Waltz believed that the structure of the international system largely determines the behavior of individual states and that there is very little effective choice for leaders of states. Structural determinist is usually used in a negative or critical sense against realists, neorealists, and some Marxist. Few, if any, theorists would admit to complete structural determinism in their theories, but some do assign greater weight to structure as a determinant of the behavior of states and other actors. Structural realism is the term he preferred because in his view it is more accurately describes neorealism's focus on structure as a principal determinant of the behavior of states, the principal units in the international system.
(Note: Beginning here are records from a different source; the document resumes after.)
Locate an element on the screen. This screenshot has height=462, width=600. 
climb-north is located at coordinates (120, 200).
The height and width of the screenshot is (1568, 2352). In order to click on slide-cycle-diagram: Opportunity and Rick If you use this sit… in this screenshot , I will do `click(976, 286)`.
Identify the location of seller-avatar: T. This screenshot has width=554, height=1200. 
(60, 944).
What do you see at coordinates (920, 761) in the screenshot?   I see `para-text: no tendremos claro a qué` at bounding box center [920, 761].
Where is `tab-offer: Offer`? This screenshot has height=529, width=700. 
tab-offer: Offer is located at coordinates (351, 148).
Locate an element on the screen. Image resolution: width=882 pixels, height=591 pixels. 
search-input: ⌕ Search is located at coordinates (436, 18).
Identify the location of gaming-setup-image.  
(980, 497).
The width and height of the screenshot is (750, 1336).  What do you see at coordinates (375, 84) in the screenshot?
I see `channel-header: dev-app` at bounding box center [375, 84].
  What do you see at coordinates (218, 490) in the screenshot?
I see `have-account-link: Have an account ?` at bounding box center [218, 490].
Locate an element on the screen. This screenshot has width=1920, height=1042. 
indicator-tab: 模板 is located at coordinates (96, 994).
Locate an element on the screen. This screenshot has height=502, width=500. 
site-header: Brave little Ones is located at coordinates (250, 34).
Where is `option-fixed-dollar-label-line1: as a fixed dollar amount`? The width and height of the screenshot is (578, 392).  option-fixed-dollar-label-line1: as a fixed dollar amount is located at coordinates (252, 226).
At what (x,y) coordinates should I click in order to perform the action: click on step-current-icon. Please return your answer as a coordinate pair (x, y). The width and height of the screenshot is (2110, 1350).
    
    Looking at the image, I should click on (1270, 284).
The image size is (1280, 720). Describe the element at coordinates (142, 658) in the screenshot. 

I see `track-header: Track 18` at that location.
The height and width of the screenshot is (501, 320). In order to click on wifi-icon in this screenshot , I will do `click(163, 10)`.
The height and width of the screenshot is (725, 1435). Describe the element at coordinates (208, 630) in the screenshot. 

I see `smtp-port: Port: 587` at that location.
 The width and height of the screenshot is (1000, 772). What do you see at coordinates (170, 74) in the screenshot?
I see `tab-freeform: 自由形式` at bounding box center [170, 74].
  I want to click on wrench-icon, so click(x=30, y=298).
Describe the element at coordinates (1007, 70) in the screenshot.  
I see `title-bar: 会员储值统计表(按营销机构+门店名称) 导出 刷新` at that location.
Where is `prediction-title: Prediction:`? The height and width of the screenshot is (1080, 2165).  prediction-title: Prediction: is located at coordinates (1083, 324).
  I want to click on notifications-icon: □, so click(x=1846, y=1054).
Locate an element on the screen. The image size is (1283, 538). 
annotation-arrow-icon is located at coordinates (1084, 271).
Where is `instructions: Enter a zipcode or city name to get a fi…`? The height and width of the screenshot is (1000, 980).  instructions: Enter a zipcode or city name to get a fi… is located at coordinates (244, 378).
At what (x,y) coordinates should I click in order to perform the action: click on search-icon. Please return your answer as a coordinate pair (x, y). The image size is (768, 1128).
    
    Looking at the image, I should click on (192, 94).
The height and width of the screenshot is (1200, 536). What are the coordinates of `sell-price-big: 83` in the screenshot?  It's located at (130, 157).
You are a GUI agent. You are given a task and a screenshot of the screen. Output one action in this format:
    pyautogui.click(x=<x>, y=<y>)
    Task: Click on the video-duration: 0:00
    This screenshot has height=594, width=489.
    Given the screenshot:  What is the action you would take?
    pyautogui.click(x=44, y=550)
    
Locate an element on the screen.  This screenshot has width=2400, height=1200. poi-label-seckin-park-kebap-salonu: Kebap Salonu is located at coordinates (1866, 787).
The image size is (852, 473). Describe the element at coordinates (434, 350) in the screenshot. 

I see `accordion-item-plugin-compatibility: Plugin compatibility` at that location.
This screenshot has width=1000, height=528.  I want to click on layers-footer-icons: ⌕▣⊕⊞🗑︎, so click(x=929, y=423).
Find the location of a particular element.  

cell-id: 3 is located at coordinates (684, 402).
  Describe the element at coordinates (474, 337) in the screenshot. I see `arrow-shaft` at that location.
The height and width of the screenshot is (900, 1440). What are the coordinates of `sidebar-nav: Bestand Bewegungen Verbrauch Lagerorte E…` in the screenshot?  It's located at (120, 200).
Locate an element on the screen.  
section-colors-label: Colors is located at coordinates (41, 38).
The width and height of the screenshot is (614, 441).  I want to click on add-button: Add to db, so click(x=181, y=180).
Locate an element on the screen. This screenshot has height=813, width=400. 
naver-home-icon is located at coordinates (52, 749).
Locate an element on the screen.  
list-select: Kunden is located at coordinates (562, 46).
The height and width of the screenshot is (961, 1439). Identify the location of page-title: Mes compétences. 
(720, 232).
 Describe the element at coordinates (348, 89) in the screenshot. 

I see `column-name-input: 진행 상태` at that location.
He purport to present a systems theory of international politics, an explanation how patterns, arrangements of parts of a whole or structure of an international order affects the behavior of states. For Waltz, the perpetual condition of anarchy makes the international order very different from hierarchic national orders. Because states cannot appeal to any higher authority to resolve their disputes, understanding international politics writ large means we have “to conceive of an order without an orderer and of organizational effects where formal organization is lacking.” Taking a page from microeconomic theory, Waltz compares international politics to a market: The market arises out of the activities of separate units—persons and firms—whose aims and efforts are directed not toward creating order but rather toward fulfilling their own internally defined interests by whatever means they can muster. The individual unit acts for itself. From the coaction of like units emerges a structure that affects and constrains all of them. Once formed, a market becomes a force in itself, and a force that the constitutive units acting singly or in small numbers cannot control.

Waltz argues that over time a balance of power tends to recur among states, even if it is not the same states that are always powerful and even if the balance is achieved through different types of state actions. Fundamentally, “states are alike in the tasks that they face, though not in their abilities to perform them. The differences are of capability, not of function.” Balance-of-power theory “makes assumptions about the interests and motives of states, rather than explaining them. What it does explain are the constraints that confine all states,” which can generate broad predictions about how states will behave when confronted with similar situations.

Neorealism which is a label applied to structural realists or those realists who are interested in explaining state behavior under conditions of anarchy, which emphasize the importance of the structure of the international system and how this influences and constrains state behavior. However, it neglected the importance of values and norms as stressed by earlier realists such as Hans Morgenthau and E. H. Carr. In conclusion, Waltz concept of international politics can be compared to Marxism by German Karl Marx. It emphasizes the dialectal unfolding of historical states. It stresses the importance of economic and material forces and class analysis. It predicts that contradictions inherent in each historical epoch eventually lead to the rise of a new dominant class. Consequently, Waltz is concerned with elaborating a theory of how endogenous and exogenous factors at the international level of analysis explains state behavior and not conditions absorbed in one system than in another.